Here are a few of the high-level design decisions that we think make Samza a bit different from other stream processing projects.

The Stream Model

Streams are the input and output to Samza jobs. Samza has a very strong model of a stream—it is more than just a simple message exchange mechanism. A stream in Samza is a partitioned, ordered-per-partition, replayable, multi-subscriber, lossless sequence of messages. Streams are not just inputs and outputs to the system, but also buffers that isolate processing stages from each other.

This stronger model requires persistence, fault-tolerance, and buffering in the stream implementation, but it has several benefits.

First, delays in a downstream processing stage cannot block an upstream stage. A Samza job can stop consuming for a few minutes, or even a few hours (perhaps because of a bad deploy, or a long-running computation) without having any effect on upstream jobs. This makes Samza suitable for large deployments, such as processing all data flows in a large company: isolation between jobs is essential when they are written, owned, and run by different teams in different code bases with varying SLAs.

This is motivated by our experience building analogous offline processing pipelines in Hadoop. In Hadoop the processing stages are MapReduce jobs, and the output of a processing stage is a directory of files on HDFS. The input to the next processing stage is simply the files produced by the earlier stage. We have found that this strong isolation between stages makes it possible to have hundreds of loosely coupled jobs, maintained by different teams, that comprise an offline processing ecosystem. Our goal is to replicate this kind of rich ecosystem in a near-real-time setting.

The second benefit of this stronger model is that all stages are multi-subscriber. In practical terms this means that if one person adds a set of processing flows that create output data streams, others can see the output, consume it, and build on it, without introducing any coupling of code between the jobs. As a happy side-effect, this makes debugging flows easy, as you can manually inspect the output of any stage.

Finally, this strong stream model greatly simplifies the implementation of features in the Samza framework. Each job need only be concerned with its own inputs and outputs, and in the case of a fault, each job can be recovered and restarted independently. There is no need for central control over the entire dataflow graph.

The tradeoff we need to make for this stronger stream model is that messages are written to disk. We are willing to make this tradeoff because MapReduce and HDFS have shown that durable storage can offer very high read and write throughput, and almost limitless disk space. This observation is the foundation of Kafka, which allows hundreds of MB/sec of replicated throughput, and many TB of disk space per node. When used this way, disk throughput often isn’t the bottleneck.

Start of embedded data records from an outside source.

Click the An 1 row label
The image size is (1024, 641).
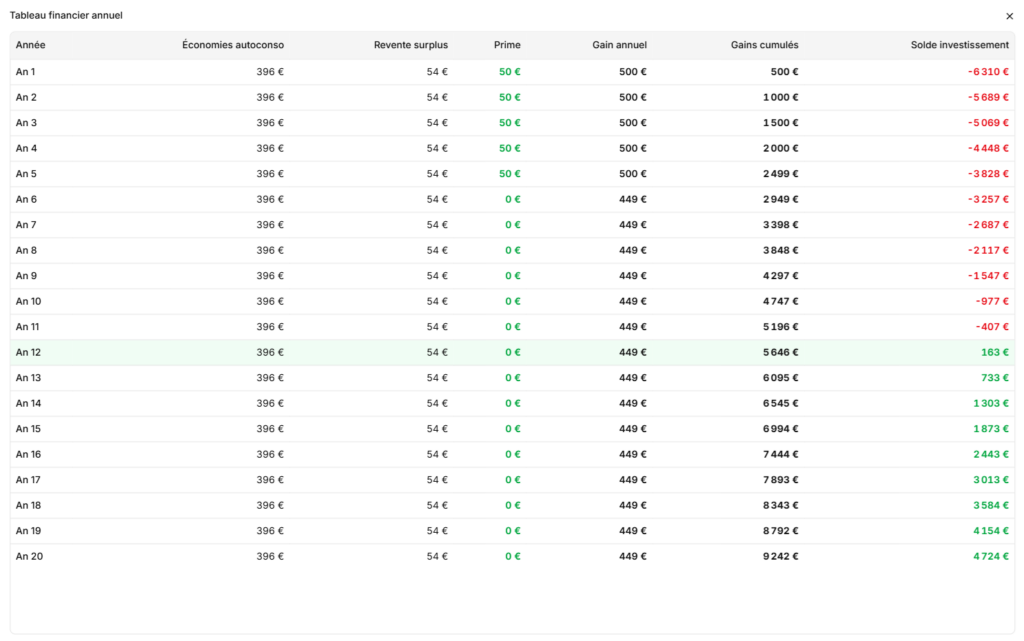pos(25,72)
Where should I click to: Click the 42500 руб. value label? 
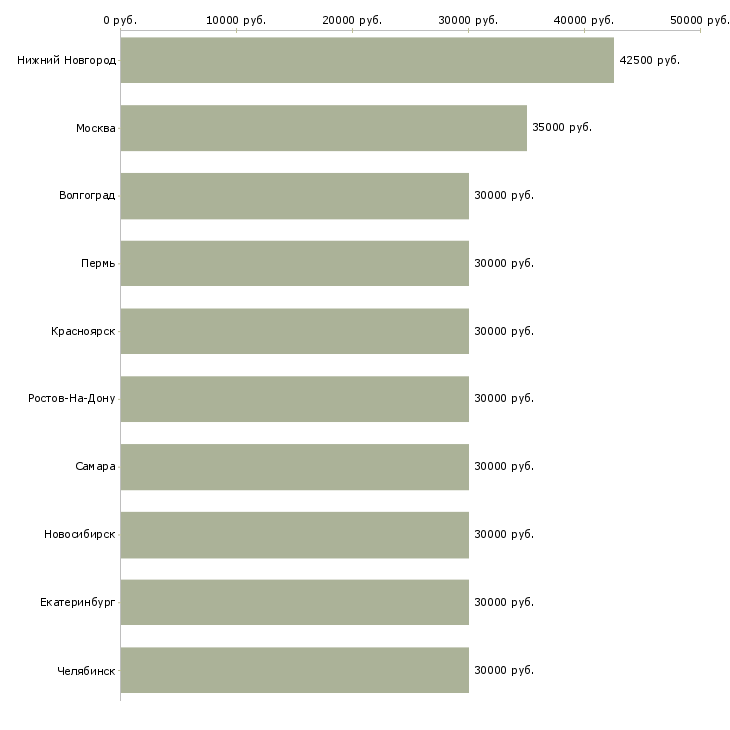(x=649, y=61)
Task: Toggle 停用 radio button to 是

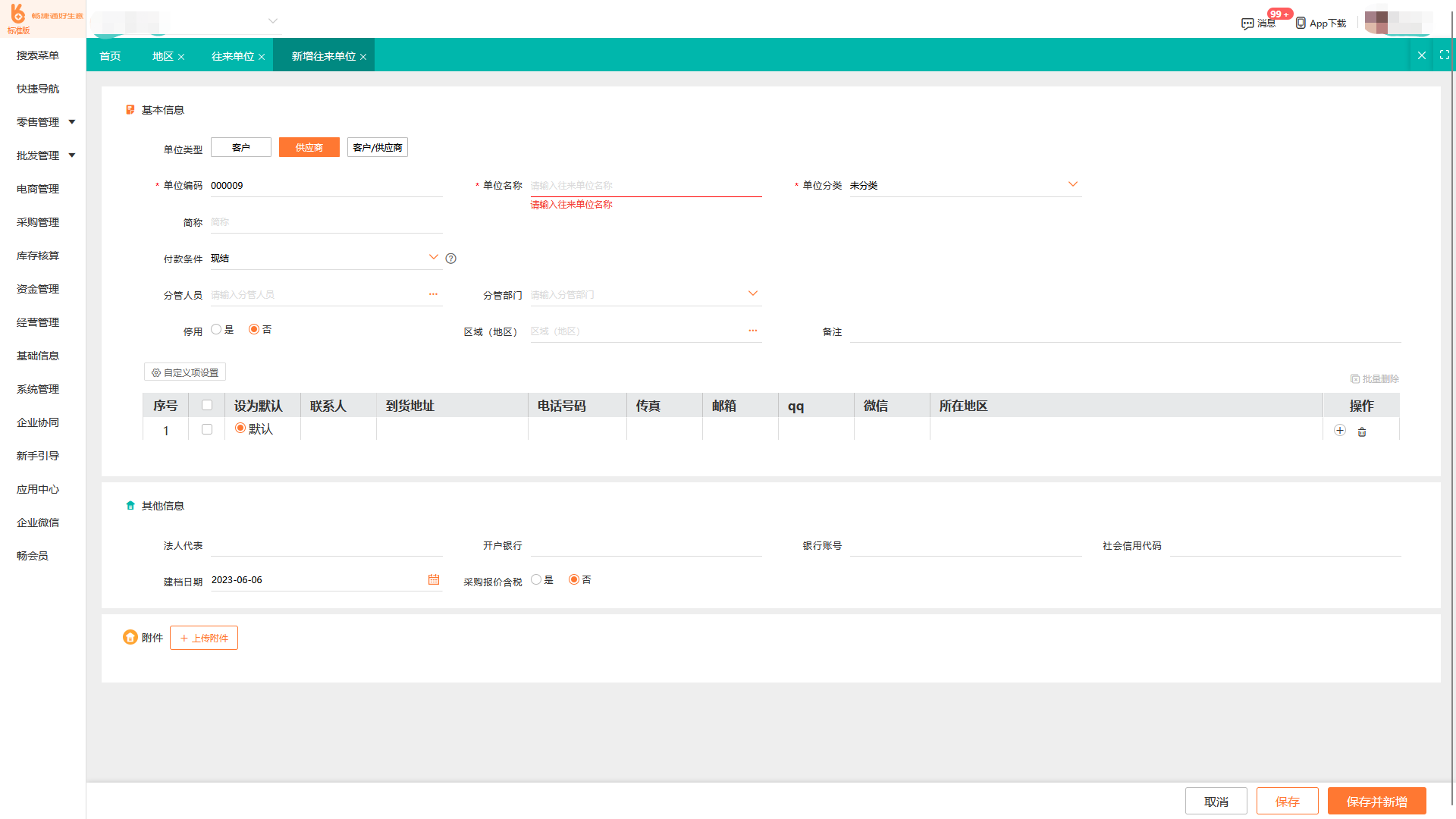Action: (x=216, y=329)
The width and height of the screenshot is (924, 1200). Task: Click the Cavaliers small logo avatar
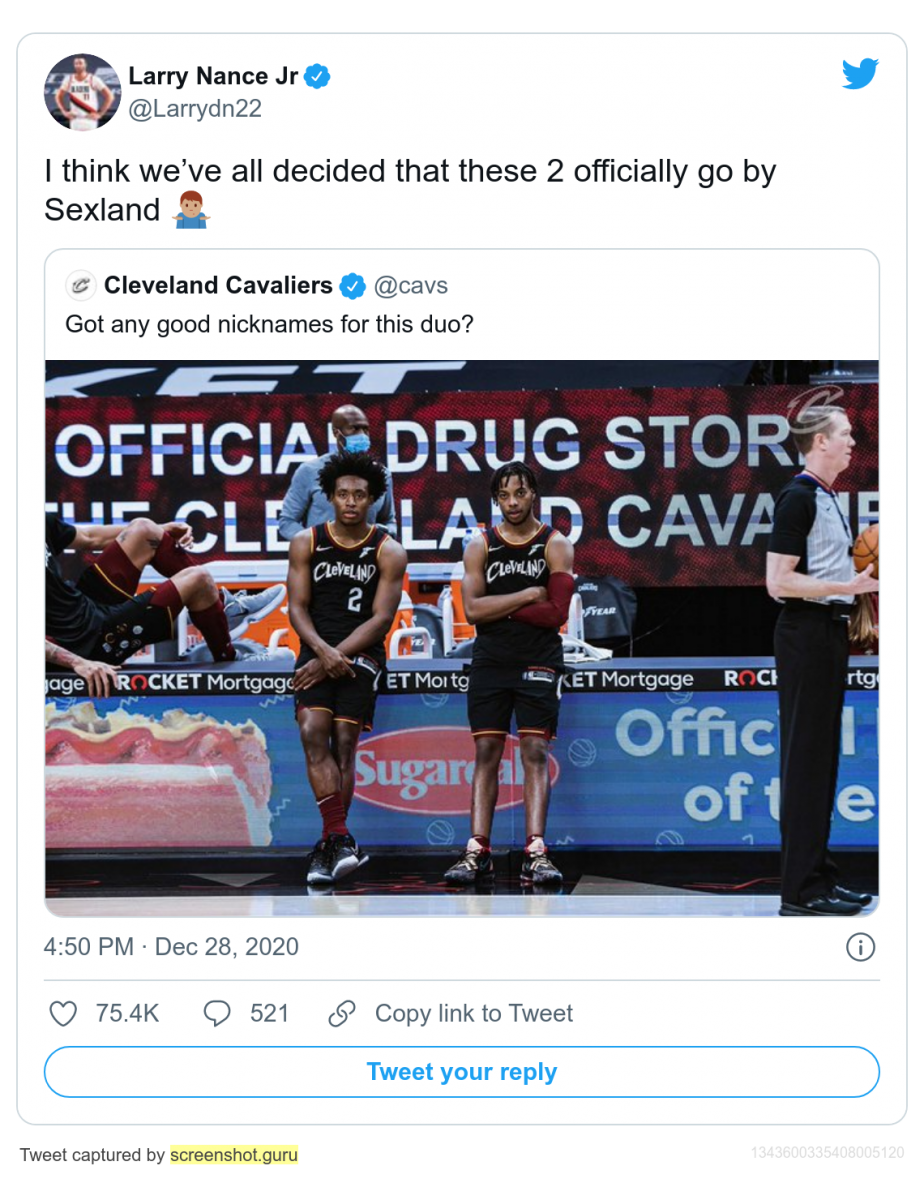pyautogui.click(x=80, y=286)
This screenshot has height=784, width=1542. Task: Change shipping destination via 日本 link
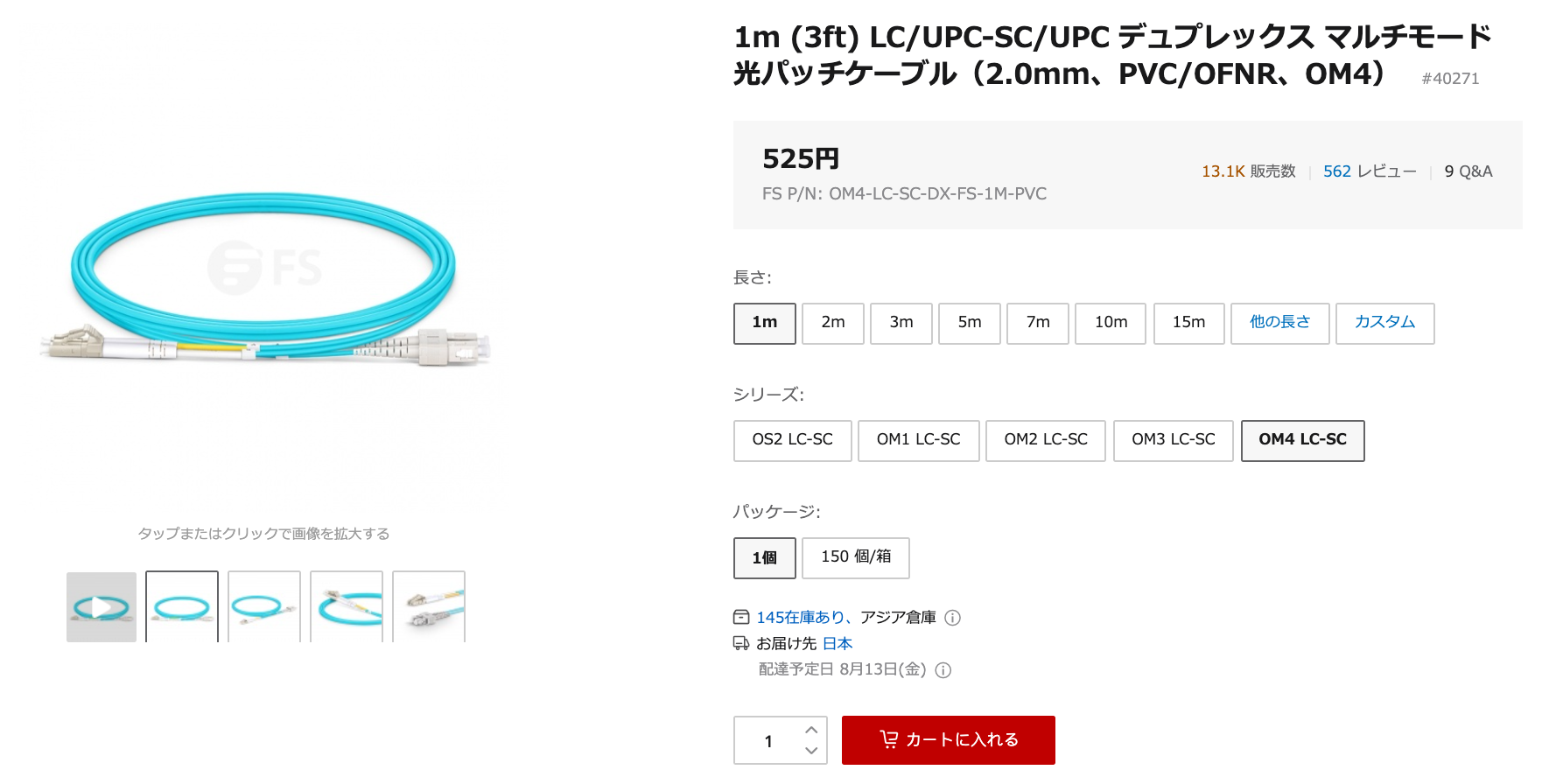pos(837,642)
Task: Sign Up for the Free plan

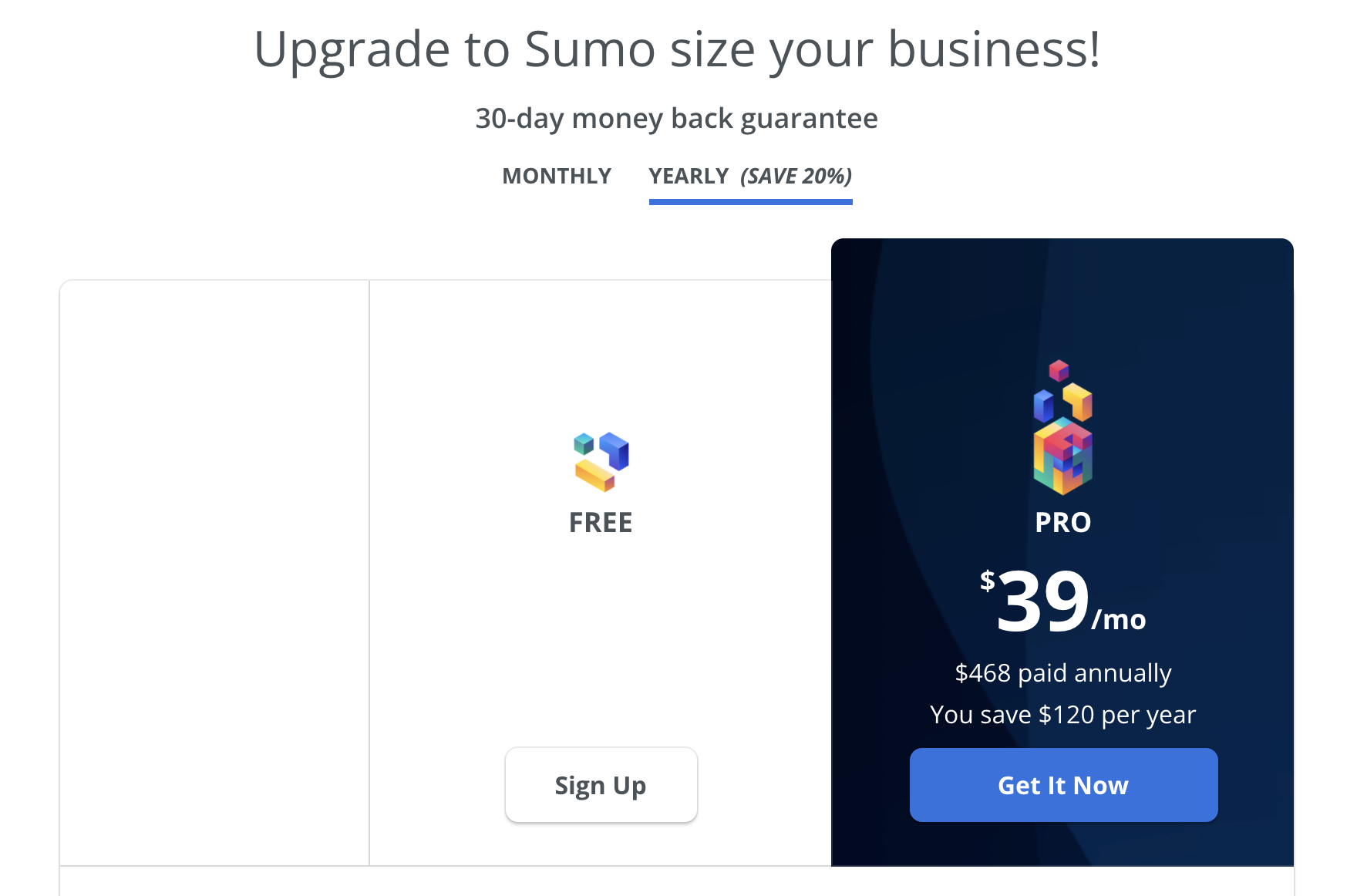Action: point(601,784)

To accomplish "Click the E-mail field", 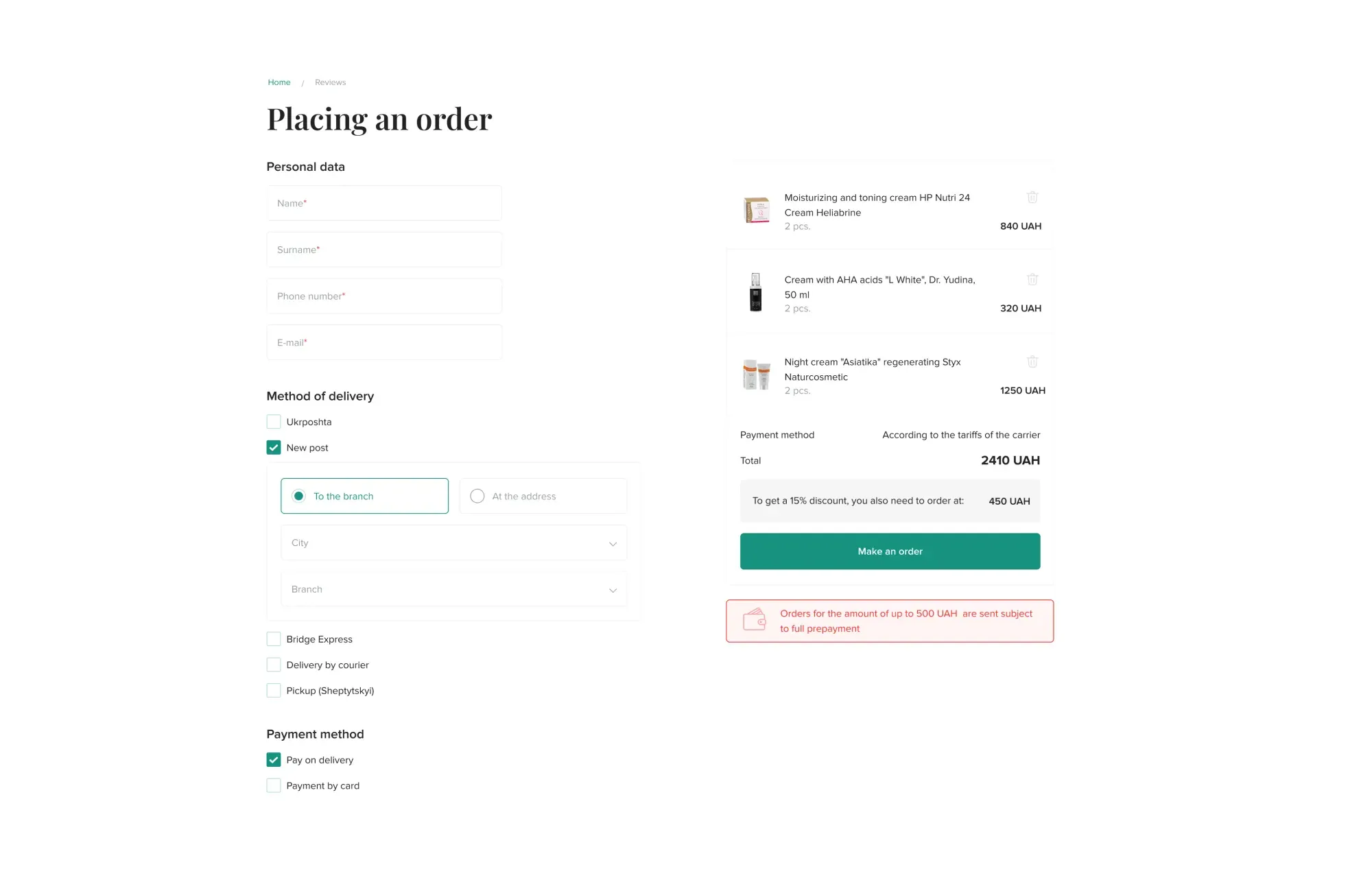I will tap(384, 342).
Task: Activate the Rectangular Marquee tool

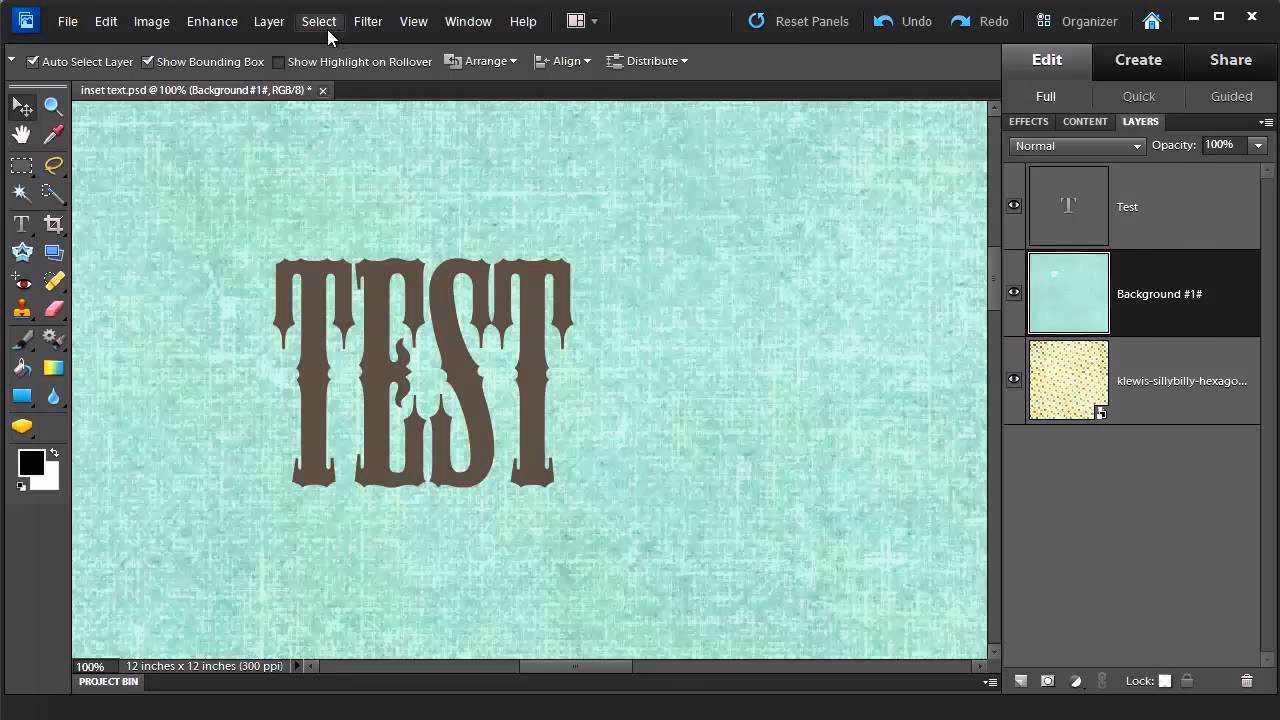Action: [x=22, y=165]
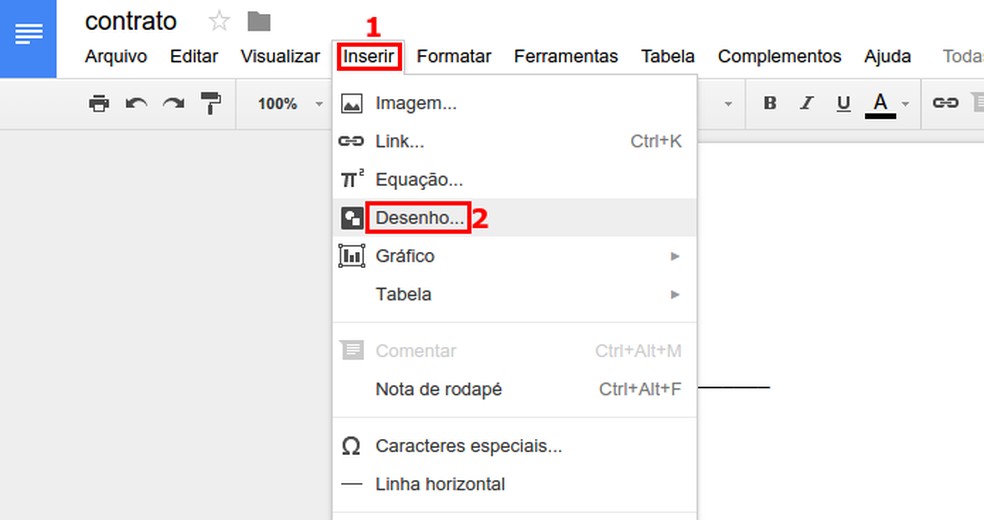Click the redo arrow icon

pos(173,103)
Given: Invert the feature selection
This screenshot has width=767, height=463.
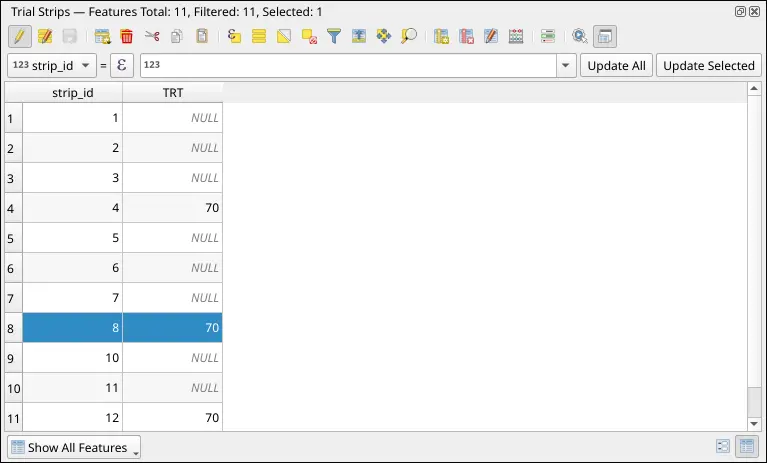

MapReduce is sometimes criticized for writing to disk more than necessary. However, this criticism applies less to stream processing: batch processing like MapReduce often is used for processing large historical collections of data in a short period of time (e.g. query a month of data in ten minutes), whereas stream processing mostly needs to keep up with the steady-state flow of data (process 10 minutes worth of data in 10 minutes). This means that the raw throughput requirements for stream processing are, generally, orders of magnitude lower than for batch processing.

State

Only the very simplest stream processing problems are stateless (i.e. can process one message at a time, independently of all other messages). Many stream processing applications require a job to maintain some state. For example:

  • If you want to know how many events have been seen for a particular user ID, you need to keep a counter for each user ID.
  • If you want to know how many distinct users visit your site per day, you need to keep a set of all user IDs for which you’ve seen at least one event today.
  • If you want to join two streams (for example, if you want to determine the click-through rate of adverts by joining a stream of ad impression events with a stream of ad click events) you need to store the event from one stream until you receive the corresponding event from the other stream.
  • If you want to augment events with some information from a database (for example, extending a page-view event with some information about the user who viewed the page), the job needs to access the current state of that database.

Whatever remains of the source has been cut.